When my son was in the high school jazz band, I attended the school’s winter concert. Two years earlier, I’d attended much the same concert when my daughter sang with the madrigal singers. Each concert ended with an interpretive dance -- in fact, the same interpretive dance, performed to the Carol of the Bells by high school girls in long white skirts and holding electric candles.
It could have been pretentious, but their lovely, hopeful energy was too poignant to be mocked. I felt their youth like a tangible being -- not naive, but truly innocent of how life pitched and turned. I wanted to call out after them, “Hang on tight!”

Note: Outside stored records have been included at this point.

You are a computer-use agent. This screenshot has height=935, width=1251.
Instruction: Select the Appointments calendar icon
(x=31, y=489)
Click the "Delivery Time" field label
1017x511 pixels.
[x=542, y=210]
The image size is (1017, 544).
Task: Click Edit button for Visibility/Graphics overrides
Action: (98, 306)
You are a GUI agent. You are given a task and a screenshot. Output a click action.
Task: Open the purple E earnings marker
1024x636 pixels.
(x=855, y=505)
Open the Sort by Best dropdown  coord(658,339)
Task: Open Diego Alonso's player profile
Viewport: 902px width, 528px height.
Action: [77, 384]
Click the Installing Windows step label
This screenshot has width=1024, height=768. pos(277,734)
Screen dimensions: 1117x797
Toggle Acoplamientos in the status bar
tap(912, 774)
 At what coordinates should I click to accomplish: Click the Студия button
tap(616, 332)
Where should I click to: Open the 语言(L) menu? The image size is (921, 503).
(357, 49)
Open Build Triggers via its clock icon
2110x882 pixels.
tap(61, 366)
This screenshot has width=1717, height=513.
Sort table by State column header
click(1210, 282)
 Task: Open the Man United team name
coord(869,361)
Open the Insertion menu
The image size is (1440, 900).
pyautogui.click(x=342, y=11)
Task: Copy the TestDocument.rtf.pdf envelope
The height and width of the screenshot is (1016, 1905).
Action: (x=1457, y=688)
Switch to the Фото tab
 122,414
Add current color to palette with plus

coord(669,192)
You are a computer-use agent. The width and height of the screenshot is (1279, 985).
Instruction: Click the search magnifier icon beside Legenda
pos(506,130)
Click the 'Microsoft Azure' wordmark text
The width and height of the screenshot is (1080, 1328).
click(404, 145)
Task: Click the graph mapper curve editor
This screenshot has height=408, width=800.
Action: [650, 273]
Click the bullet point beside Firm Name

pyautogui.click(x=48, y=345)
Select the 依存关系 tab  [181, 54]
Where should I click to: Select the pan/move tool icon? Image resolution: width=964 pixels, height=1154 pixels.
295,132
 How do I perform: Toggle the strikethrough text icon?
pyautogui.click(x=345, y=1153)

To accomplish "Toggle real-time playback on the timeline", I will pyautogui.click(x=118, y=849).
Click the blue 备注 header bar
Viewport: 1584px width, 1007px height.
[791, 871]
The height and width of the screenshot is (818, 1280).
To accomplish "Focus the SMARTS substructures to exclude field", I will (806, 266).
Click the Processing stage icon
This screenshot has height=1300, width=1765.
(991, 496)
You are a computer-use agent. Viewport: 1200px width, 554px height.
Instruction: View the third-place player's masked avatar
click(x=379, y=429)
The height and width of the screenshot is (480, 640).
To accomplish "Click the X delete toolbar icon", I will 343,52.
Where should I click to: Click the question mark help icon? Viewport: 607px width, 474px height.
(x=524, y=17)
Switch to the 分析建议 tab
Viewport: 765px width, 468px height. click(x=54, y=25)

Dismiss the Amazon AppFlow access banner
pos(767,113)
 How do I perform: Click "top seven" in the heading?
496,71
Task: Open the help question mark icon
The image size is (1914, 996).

Not all of them would make it, I knew. Some would founder on the obvious -- drugs, drinking. Some would get too hurt by sex, or, seeing how vulnerable it could make them, would use it like a battle lance while shutting themselves inside an emotional coat of mail.
Others would get farther. Some would live a tragedy, lost a breast, lose a child. Those remaining would look around, surprised or guilty, wondering why they’d been spared. And years from now, everything they thought they knew would be in question; I hoped they’d be flexible enough to withstand that when it came. The very luckiest and sturdiest would make it all the way, with some piece of herself, in white, still recognizable.
I would not have told them any of this. They needed their strong youth, with bright unknowing eyes, to launch themselves into life. It’s not that we wouldn’t do it if we knew what was ahead, or even that we’d do it differently, Rather, it is more that not knowing helped us collect experience unburdened by suspicion. Regret, harder to elude, was heavy enough.
The concert took place in a former chapel. I don’t regularly sit in church buildings anymore, and perhaps the building itself brought a parable to mind -- one about seed being sown, landing all over the place, and the different fates of the seeds. When I was listening as a little girl in church, the priests always tried to put a moral on it. “So make sure you are not a pile of rocks, but deep, rich soil for the seed to sprout.”
Even as a child, I thought it more interesting and to the point to ponder the carelessness of the sower. But I think they’d missed the real meaning. There is no additional moral needed to this story. It is a helpful illustration of the randomness of life, a reminder that can comfort us when we want to know, “Why?” and the cosmic answer is, “No reason, really.”